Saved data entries
______________________________
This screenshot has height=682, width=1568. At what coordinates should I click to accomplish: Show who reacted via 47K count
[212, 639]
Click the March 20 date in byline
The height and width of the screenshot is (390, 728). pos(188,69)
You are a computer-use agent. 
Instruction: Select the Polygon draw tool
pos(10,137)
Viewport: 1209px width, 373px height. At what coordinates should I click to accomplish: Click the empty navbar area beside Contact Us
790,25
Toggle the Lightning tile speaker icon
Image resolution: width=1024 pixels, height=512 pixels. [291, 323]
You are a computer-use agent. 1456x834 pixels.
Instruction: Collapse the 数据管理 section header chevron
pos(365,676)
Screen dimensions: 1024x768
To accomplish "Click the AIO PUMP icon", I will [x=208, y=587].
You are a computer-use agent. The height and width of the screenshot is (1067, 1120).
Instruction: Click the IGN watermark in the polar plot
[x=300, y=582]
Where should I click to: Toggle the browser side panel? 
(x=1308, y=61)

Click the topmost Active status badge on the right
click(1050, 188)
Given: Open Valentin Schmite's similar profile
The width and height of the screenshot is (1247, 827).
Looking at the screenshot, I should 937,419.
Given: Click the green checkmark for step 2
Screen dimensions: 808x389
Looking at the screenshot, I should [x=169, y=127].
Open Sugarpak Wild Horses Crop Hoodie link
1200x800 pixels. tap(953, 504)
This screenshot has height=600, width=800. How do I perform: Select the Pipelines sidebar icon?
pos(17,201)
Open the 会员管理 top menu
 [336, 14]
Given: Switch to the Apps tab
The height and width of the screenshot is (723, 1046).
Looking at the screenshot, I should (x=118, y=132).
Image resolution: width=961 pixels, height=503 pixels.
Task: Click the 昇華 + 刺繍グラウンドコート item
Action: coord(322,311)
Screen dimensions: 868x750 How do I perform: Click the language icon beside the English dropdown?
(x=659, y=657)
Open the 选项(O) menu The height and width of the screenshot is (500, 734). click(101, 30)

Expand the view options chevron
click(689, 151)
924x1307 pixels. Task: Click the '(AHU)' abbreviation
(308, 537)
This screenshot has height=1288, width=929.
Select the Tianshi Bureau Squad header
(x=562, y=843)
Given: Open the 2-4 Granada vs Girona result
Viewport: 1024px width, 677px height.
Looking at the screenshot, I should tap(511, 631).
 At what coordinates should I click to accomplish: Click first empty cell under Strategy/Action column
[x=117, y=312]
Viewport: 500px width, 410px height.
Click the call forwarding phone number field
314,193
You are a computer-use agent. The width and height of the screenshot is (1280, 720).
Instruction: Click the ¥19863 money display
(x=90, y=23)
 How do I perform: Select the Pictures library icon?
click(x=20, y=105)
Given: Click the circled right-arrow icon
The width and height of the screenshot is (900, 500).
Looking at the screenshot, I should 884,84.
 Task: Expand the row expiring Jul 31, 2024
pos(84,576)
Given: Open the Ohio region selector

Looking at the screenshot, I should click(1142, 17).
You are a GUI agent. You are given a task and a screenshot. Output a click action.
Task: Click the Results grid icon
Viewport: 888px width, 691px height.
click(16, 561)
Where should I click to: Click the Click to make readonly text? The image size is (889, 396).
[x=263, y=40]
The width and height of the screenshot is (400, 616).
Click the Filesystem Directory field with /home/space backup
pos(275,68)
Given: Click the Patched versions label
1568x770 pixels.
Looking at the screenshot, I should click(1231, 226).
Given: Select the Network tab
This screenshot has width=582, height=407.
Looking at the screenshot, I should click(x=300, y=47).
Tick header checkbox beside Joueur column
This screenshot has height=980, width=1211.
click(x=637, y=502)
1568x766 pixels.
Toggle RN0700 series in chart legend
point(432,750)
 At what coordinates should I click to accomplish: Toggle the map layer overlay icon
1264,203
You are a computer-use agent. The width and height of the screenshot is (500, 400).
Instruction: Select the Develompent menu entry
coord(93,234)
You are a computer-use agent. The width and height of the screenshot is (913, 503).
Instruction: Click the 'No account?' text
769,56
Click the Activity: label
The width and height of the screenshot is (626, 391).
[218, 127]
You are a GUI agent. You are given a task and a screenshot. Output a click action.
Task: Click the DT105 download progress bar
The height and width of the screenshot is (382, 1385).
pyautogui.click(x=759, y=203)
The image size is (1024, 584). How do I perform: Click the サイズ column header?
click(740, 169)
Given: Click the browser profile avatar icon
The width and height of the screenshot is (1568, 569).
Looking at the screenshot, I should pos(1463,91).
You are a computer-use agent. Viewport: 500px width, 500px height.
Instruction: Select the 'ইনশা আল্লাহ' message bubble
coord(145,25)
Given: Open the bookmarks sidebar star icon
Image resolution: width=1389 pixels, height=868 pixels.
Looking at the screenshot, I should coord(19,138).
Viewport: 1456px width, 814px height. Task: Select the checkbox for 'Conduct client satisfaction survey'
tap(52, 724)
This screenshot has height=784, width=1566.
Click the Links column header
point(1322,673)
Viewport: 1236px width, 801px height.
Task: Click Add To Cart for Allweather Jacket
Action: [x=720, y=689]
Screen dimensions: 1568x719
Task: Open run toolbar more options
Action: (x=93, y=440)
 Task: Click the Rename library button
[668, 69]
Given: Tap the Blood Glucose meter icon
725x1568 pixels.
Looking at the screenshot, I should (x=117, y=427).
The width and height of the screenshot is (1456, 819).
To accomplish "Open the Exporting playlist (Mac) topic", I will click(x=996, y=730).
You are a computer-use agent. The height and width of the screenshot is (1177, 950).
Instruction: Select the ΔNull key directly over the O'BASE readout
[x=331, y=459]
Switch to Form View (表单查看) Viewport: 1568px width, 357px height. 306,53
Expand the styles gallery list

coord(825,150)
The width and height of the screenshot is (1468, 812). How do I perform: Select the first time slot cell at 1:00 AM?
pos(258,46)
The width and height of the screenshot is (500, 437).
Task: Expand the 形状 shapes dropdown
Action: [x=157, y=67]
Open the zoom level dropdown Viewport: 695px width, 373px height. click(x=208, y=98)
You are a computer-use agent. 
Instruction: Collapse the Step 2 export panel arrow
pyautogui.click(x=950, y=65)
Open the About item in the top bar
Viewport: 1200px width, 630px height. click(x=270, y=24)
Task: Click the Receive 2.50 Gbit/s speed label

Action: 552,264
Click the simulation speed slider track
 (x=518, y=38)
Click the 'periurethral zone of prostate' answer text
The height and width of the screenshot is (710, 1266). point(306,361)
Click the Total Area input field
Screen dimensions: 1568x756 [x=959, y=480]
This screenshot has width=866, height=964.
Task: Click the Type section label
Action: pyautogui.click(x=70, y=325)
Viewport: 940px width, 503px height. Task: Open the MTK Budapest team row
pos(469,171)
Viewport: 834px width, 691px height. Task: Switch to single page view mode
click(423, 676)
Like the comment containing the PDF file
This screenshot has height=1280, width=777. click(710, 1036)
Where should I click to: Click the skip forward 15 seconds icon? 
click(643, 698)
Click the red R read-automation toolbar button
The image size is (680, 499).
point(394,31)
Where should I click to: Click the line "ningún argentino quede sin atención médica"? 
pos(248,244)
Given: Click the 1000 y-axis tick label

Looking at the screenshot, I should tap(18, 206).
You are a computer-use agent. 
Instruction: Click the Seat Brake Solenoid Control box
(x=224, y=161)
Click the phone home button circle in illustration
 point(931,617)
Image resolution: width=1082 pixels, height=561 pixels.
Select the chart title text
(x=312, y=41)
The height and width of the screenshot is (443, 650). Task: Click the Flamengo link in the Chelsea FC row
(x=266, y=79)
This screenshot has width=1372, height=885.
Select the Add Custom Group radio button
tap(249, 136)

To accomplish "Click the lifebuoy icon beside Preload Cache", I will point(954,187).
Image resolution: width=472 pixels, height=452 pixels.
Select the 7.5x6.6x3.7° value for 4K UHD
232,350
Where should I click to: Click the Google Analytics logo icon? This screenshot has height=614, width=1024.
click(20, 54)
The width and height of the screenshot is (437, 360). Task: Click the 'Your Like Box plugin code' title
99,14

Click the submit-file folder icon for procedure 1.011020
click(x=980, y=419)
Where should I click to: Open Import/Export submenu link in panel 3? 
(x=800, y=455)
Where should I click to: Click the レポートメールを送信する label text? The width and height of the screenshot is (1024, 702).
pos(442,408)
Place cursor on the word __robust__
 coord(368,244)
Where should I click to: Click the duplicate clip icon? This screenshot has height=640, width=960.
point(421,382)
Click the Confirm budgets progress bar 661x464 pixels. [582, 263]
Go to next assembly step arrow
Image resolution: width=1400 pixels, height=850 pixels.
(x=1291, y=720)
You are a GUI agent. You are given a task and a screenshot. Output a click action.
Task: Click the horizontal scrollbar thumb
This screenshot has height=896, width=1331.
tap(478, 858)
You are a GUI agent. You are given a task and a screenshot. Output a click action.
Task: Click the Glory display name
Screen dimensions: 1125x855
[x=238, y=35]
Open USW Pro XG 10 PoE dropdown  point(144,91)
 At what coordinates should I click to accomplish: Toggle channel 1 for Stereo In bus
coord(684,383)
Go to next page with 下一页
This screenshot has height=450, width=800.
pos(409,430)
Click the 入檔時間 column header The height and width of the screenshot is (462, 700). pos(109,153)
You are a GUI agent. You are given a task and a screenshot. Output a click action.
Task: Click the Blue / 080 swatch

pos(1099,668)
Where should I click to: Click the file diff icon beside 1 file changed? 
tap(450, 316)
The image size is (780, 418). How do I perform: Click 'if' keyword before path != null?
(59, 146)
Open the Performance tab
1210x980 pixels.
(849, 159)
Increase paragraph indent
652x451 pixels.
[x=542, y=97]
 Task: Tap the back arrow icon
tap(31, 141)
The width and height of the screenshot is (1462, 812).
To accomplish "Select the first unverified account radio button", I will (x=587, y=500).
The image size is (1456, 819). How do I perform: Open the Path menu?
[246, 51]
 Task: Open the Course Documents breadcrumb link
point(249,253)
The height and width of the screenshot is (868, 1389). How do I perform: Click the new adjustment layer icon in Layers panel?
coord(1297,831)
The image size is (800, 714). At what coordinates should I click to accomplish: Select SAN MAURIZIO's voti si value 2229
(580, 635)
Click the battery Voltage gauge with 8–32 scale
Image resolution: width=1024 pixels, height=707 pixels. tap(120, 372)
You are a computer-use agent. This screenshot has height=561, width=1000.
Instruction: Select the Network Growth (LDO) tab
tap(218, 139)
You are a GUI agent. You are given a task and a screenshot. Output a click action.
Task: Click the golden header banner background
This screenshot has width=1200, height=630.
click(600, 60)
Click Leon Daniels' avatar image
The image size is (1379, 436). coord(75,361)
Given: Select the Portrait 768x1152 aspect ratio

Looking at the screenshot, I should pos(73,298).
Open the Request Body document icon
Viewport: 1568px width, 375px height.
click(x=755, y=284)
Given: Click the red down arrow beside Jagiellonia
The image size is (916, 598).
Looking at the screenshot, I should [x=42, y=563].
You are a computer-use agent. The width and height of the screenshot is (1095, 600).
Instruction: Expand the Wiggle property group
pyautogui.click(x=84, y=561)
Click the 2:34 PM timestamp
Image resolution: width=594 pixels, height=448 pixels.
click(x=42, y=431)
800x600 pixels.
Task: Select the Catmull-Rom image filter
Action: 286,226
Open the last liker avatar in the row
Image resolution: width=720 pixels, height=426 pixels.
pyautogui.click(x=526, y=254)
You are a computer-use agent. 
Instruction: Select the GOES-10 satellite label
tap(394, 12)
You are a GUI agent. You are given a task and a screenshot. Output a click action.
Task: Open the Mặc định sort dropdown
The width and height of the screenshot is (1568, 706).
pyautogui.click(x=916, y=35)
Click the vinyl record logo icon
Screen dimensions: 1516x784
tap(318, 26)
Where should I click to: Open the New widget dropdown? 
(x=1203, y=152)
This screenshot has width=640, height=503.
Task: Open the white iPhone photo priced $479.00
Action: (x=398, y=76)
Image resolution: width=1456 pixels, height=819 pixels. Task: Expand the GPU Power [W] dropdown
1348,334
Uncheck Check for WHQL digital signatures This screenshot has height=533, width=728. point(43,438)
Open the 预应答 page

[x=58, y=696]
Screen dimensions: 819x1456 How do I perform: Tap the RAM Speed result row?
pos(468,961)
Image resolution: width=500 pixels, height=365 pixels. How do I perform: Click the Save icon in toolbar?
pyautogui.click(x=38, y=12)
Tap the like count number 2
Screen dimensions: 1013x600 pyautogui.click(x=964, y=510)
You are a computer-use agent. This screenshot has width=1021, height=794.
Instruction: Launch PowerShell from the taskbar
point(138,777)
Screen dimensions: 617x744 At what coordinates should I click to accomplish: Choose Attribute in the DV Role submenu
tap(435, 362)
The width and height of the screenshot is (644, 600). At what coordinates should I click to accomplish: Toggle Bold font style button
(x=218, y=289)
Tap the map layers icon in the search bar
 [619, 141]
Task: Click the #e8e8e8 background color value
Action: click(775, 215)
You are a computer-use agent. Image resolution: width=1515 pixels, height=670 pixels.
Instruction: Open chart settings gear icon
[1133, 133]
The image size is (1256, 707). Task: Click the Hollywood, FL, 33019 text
______________________________
→ INSTRUCTIONS TO FOLLOW:
Reproduce the items word for word, beginning with the line that contains "is (913, 503)." and continuing through the line that contains "coord(825,150)", with both of those lines included.

→ THE REPLY:
You are a computer-use agent. The width and height of the screenshot is (913, 503).
Instruction: Click the 'No account?' text
769,56
Click the Activity: label
The width and height of the screenshot is (626, 391).
[218, 127]
You are a GUI agent. You are given a task and a screenshot. Output a click action.
Task: Click the DT105 download progress bar
The height and width of the screenshot is (382, 1385).
pyautogui.click(x=759, y=203)
The image size is (1024, 584). How do I perform: Click the サイズ column header?
click(740, 169)
Given: Click the browser profile avatar icon
The width and height of the screenshot is (1568, 569).
Looking at the screenshot, I should pos(1463,91).
You are a computer-use agent. Viewport: 500px width, 500px height.
Instruction: Select the 'ইনশা আল্লাহ' message bubble
coord(145,25)
Given: Open the bookmarks sidebar star icon
Image resolution: width=1389 pixels, height=868 pixels.
Looking at the screenshot, I should coord(19,138).
Viewport: 1456px width, 814px height. Task: Select the checkbox for 'Conduct client satisfaction survey'
tap(52, 724)
This screenshot has height=784, width=1566.
Click the Links column header
point(1322,673)
Viewport: 1236px width, 801px height.
Task: Click Add To Cart for Allweather Jacket
Action: [x=720, y=689]
Screen dimensions: 1568x719
Task: Open run toolbar more options
Action: (x=93, y=440)
 Task: Click the Rename library button
[668, 69]
Given: Tap the Blood Glucose meter icon
725x1568 pixels.
Looking at the screenshot, I should (x=117, y=427).
The width and height of the screenshot is (1456, 819).
To accomplish "Open the Exporting playlist (Mac) topic", I will click(x=996, y=730).
You are a computer-use agent. The height and width of the screenshot is (1177, 950).
Instruction: Select the ΔNull key directly over the O'BASE readout
[x=331, y=459]
Switch to Form View (表单查看) Viewport: 1568px width, 357px height. 306,53
Expand the styles gallery list

coord(825,150)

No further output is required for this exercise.